Problem. Copy word for word the lines of the material from the one containing "Task: Open the 1 - 25 Apr 2025 date picker" through the end of the material, both included.

Supplied information.
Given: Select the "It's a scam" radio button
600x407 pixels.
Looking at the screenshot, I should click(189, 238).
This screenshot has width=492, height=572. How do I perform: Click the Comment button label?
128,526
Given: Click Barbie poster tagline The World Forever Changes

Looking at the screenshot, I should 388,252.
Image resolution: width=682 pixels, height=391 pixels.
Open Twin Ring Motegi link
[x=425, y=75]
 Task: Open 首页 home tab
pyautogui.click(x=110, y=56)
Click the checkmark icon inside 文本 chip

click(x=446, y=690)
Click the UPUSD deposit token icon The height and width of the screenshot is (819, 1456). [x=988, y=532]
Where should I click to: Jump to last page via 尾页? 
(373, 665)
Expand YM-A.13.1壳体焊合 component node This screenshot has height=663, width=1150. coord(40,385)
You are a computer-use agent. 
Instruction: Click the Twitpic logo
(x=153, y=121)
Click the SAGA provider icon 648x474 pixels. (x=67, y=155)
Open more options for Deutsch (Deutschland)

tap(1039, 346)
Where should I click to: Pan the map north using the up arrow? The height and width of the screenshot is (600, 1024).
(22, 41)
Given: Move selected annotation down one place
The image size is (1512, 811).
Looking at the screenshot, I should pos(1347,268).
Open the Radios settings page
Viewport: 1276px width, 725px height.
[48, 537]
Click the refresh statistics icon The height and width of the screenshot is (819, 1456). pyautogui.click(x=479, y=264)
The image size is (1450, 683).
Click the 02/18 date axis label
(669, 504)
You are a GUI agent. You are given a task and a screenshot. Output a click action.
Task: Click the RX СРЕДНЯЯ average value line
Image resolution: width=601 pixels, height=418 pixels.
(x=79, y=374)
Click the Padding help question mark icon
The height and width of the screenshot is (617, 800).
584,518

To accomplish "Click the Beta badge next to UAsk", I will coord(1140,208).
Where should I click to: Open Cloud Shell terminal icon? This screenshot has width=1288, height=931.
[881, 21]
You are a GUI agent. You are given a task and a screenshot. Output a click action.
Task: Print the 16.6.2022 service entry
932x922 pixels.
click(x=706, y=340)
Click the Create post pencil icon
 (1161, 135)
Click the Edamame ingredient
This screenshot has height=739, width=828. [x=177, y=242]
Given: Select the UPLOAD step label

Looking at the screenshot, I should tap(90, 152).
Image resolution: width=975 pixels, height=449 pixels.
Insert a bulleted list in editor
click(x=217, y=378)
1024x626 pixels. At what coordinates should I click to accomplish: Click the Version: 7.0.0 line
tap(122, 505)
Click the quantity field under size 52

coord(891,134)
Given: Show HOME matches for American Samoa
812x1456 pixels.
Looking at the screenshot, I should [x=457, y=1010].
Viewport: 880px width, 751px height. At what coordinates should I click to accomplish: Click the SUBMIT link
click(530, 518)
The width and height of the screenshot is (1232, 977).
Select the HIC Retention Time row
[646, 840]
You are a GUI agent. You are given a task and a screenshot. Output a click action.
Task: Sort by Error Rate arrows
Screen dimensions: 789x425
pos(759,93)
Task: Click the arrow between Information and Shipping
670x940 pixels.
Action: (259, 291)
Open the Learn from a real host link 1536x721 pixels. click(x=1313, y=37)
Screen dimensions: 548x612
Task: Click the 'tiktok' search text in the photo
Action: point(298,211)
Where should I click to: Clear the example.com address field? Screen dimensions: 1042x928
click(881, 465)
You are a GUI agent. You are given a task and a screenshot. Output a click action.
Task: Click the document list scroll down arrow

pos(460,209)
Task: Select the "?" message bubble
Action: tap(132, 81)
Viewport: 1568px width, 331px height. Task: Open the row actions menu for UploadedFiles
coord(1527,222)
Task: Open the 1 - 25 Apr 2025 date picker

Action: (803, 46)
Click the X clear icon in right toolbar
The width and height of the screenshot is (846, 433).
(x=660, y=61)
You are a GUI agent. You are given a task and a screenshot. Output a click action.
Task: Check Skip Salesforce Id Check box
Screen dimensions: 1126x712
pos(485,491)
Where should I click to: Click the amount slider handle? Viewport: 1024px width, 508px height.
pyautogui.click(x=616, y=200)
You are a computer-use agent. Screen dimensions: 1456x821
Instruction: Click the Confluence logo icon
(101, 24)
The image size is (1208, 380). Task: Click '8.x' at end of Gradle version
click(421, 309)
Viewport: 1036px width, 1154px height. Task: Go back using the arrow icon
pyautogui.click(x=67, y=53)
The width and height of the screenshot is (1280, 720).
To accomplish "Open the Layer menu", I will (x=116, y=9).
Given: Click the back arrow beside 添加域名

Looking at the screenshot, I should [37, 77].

Answer to the exercise.
Task: Open the 1 - 25 Apr 2025 date picker

Action: (803, 46)
Click the X clear icon in right toolbar
The width and height of the screenshot is (846, 433).
(x=660, y=61)
You are a GUI agent. You are given a task and a screenshot. Output a click action.
Task: Check Skip Salesforce Id Check box
Screen dimensions: 1126x712
pos(485,491)
Where should I click to: Click the amount slider handle? Viewport: 1024px width, 508px height.
pyautogui.click(x=616, y=200)
You are a computer-use agent. Screen dimensions: 1456x821
Instruction: Click the Confluence logo icon
(101, 24)
The image size is (1208, 380). Task: Click '8.x' at end of Gradle version
click(421, 309)
Viewport: 1036px width, 1154px height. Task: Go back using the arrow icon
pyautogui.click(x=67, y=53)
The width and height of the screenshot is (1280, 720).
To accomplish "Open the Layer menu", I will (x=116, y=9).
Given: Click the back arrow beside 添加域名

Looking at the screenshot, I should [37, 77].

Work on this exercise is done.